Carman Pirie points to this articulate and thought-provoking ChangeThis Manifesto by Matthew May: Mind of the Innovator: Taming the Traps of Traditional Thinking.
May makes his argument really well with some very practical demonstrations. Some ideas particularly interested me. I enjoyed his experiment where he gave several teams a practical exercise but added a twist. He secretly gave the right answers to the lowest-status person in each group. And not one group ended up with the right answers because people didn’t really listen to the low-status person. I have a feeling a lot of innovation gets missed because someone who already has the answer hasn’t been noticed.
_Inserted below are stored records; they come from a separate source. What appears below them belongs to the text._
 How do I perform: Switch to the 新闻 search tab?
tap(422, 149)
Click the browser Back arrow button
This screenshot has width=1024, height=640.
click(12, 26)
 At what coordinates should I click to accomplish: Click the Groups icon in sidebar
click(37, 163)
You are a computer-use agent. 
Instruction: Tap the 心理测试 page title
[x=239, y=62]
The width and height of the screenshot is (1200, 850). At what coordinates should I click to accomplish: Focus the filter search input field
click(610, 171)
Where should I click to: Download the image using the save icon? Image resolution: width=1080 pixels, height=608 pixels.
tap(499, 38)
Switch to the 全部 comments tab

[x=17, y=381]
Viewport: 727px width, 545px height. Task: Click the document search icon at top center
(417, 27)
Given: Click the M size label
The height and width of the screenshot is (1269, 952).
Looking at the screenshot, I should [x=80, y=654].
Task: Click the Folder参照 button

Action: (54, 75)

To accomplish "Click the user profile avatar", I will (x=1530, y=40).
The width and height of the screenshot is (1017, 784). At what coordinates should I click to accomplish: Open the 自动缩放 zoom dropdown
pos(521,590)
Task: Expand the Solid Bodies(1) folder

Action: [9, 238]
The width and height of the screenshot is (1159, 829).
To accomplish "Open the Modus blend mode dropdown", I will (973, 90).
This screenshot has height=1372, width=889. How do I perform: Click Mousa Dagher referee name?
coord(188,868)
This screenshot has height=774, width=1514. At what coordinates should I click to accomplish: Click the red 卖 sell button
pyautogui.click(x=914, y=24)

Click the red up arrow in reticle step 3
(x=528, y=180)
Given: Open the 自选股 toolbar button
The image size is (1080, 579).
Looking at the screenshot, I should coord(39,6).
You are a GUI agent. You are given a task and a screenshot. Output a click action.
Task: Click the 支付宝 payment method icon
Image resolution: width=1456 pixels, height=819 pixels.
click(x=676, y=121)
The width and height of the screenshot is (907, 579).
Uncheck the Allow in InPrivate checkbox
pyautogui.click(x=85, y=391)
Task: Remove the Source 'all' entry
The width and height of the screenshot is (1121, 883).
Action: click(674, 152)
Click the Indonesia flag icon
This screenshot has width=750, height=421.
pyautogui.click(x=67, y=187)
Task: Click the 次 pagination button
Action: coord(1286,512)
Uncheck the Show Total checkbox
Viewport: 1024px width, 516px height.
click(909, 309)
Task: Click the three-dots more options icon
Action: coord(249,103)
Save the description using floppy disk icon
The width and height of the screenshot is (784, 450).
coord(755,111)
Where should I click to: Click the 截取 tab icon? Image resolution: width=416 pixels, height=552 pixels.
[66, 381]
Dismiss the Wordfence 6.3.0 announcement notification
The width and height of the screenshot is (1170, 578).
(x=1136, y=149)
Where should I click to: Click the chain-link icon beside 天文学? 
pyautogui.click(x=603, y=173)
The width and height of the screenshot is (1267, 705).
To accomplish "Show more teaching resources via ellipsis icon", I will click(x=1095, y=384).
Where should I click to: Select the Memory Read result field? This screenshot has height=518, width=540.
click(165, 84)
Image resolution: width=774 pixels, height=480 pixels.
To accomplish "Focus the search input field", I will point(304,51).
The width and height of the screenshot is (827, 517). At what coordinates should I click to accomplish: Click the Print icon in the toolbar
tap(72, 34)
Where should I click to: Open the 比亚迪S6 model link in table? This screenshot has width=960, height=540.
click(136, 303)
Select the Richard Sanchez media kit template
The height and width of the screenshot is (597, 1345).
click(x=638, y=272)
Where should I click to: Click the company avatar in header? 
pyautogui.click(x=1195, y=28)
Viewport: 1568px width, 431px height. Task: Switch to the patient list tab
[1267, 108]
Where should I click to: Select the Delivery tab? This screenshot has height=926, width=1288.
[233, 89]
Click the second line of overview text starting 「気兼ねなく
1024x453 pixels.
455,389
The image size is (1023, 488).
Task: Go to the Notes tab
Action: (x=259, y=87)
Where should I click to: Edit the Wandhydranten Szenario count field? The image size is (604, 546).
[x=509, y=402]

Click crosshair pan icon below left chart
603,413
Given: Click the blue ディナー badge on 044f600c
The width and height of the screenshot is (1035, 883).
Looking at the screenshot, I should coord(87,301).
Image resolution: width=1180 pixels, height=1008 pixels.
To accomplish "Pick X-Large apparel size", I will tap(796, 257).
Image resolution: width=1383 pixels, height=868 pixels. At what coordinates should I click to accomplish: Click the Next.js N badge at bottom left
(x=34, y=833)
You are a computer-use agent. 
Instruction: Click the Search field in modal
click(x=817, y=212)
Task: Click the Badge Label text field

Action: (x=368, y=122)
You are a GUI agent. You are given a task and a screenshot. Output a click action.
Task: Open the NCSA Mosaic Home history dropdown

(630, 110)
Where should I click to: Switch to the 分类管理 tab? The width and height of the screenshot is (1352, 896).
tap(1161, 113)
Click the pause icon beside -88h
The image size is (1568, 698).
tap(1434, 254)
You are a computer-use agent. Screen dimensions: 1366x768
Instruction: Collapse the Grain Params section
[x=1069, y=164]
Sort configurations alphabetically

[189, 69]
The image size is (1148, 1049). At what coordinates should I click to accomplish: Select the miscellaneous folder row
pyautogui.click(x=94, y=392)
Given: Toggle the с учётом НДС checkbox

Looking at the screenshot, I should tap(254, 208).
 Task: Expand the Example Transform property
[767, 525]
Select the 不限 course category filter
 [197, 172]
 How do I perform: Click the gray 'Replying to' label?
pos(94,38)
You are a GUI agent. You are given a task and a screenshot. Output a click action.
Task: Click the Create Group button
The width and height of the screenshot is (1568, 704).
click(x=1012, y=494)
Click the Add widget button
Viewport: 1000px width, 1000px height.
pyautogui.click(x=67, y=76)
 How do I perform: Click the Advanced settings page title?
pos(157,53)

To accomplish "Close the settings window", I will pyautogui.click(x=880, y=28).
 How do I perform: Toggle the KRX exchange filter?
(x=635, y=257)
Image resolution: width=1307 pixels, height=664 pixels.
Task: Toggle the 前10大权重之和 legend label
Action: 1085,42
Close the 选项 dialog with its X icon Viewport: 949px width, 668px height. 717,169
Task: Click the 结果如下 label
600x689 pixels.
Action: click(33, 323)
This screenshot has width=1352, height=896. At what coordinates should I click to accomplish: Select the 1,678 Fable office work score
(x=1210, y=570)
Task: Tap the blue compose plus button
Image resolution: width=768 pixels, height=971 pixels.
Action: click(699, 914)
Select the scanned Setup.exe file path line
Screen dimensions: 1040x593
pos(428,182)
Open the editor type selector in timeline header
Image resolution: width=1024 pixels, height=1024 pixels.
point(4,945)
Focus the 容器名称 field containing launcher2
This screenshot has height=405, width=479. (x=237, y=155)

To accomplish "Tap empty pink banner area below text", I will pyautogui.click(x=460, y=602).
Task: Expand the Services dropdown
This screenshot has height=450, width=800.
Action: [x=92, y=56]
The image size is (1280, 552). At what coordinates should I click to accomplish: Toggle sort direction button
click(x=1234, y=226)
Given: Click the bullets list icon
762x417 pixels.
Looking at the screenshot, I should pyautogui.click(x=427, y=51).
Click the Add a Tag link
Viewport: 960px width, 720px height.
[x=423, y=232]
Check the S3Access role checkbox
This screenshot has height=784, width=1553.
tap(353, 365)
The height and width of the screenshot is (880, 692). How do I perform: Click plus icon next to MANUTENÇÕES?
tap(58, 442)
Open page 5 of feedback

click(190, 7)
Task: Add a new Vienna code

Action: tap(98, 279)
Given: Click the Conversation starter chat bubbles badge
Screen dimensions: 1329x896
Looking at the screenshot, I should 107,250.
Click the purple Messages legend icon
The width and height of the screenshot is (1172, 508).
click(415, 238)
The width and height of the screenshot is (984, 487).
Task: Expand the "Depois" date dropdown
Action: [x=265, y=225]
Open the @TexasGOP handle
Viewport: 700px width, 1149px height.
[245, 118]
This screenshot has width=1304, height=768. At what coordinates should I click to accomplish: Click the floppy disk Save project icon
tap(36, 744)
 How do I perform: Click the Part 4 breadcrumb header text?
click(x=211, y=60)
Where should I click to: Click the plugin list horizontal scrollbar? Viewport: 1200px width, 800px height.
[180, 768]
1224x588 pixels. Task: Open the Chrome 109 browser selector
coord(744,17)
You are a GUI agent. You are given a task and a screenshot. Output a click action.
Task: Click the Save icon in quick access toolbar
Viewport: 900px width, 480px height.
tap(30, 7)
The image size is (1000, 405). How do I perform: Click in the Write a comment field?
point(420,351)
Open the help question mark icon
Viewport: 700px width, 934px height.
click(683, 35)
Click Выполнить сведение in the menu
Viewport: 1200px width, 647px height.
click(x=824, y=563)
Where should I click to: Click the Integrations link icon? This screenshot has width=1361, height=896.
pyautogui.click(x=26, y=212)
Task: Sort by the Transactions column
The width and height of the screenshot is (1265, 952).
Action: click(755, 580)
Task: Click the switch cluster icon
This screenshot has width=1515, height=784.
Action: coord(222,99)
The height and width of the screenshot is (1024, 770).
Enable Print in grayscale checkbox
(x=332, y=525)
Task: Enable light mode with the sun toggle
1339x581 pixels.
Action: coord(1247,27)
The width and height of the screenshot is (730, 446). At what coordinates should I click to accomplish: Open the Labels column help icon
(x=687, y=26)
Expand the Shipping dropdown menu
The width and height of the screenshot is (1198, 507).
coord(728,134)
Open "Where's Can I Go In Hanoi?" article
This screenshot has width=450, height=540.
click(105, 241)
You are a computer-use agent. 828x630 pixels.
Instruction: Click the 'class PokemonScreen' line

May also suggests that we (in the west at least) are better at some steps of innovation than others: we like designing and executing, but we’re not so good at a first stage (investigation, where we try to make sure we really understand the issue and are asking the right question) and a final stage, a sobre post-mortem (we’d rather just celebrate our success). Related to that, he talks about the wisdom of reflection, not rushing to the answer but allowing time for ideas to emerge. That makes lots of sense to me – I get very anxious in meetings where people kick off by saying its very important to take action.
May also notes Bill Gates’ practice of retreats:
Think Week is the now-legendary solitary sabbatical taken twice yearly by Microsoft founder and chairman Bill Gates. In his tiny lakeside cottage hideaway, he ponders the past, present and future of his company, of technology and of his industry. He takes long walks along the lake shore in contemplation to quiet his mind.
Funnily enough that’s pretty much what I’m doing here in Cable Bay (though I don’t think Bill need worry about any competitive threat from me). What I notice is that for the first few days of relative solitude I’ve feel a bit fidgety but now I feel like I’m thinking more deeply and clearly.